■ **GOAL OF THE EXERCISE**:
How many lines in the data below contain the word "name"? Case counts. Give only the number.
========
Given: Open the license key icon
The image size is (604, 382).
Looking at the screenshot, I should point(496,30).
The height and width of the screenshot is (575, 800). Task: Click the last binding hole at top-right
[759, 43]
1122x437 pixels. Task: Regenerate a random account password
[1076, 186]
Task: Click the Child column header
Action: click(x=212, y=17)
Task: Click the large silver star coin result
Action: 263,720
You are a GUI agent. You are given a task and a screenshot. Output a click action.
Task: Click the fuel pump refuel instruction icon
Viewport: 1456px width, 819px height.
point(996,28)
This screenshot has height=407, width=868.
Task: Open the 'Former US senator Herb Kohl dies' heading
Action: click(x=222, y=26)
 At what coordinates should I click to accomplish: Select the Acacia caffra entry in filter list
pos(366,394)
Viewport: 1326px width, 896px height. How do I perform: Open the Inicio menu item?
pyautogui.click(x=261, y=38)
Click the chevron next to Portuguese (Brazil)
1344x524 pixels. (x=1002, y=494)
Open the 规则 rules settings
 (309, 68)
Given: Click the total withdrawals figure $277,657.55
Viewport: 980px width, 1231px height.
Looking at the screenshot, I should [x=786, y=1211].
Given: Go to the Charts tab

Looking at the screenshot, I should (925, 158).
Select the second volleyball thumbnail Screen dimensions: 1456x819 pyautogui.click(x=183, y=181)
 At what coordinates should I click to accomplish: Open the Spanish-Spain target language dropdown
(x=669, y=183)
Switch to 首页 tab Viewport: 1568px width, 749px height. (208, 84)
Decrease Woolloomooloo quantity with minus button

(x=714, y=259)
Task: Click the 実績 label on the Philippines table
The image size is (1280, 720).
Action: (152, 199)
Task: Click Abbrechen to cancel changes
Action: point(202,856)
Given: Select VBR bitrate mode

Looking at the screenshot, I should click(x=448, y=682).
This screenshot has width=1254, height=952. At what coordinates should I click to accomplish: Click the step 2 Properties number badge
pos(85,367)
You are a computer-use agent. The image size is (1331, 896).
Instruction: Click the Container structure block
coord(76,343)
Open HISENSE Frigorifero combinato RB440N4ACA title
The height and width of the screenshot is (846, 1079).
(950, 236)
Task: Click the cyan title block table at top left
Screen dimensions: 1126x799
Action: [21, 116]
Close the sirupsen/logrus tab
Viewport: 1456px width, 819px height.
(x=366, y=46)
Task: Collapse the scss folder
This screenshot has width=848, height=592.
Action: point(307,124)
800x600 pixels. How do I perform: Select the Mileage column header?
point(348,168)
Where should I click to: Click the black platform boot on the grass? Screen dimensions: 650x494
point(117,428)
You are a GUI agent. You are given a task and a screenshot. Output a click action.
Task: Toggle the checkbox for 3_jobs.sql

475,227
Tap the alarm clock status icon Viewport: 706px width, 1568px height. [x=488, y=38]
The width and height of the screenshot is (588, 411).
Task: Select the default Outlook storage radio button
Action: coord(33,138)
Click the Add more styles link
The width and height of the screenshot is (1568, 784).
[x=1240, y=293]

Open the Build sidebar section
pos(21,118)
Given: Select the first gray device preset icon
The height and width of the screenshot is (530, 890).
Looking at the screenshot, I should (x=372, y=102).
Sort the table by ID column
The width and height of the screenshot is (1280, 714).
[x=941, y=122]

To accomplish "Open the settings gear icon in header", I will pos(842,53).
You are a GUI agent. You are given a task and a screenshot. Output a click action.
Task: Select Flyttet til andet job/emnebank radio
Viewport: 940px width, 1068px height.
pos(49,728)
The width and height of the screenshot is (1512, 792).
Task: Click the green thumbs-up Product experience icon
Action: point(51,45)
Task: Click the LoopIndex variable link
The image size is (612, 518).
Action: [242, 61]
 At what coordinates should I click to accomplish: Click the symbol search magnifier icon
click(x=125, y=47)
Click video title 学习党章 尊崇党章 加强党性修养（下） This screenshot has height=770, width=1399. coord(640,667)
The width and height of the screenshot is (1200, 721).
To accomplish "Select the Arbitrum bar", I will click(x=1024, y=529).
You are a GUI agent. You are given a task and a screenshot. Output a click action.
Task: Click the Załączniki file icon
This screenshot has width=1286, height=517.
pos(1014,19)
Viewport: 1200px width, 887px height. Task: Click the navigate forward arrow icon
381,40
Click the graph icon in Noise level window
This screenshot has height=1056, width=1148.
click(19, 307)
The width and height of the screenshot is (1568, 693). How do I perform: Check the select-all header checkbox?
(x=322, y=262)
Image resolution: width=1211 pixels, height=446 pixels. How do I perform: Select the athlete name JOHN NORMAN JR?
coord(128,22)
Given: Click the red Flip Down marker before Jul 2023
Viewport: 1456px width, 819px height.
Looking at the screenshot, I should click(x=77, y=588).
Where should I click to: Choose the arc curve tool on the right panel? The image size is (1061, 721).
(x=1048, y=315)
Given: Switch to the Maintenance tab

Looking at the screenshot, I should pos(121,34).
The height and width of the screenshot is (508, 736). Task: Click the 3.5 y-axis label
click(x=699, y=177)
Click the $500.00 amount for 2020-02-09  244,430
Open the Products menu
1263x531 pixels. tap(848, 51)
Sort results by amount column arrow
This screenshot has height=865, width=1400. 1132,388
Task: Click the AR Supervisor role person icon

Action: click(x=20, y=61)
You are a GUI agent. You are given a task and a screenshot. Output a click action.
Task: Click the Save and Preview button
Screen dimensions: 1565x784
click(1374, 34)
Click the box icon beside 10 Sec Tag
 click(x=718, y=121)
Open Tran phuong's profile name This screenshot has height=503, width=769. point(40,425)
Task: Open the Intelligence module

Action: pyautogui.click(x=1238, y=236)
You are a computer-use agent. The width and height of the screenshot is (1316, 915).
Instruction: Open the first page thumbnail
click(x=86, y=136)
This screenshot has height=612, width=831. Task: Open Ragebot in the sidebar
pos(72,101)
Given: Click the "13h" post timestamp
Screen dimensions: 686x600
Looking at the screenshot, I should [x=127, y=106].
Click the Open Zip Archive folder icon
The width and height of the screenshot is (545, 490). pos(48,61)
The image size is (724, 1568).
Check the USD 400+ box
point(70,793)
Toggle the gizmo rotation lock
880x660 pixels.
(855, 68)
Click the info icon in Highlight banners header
========
■ **OUTPUT OF THE TASK**:
2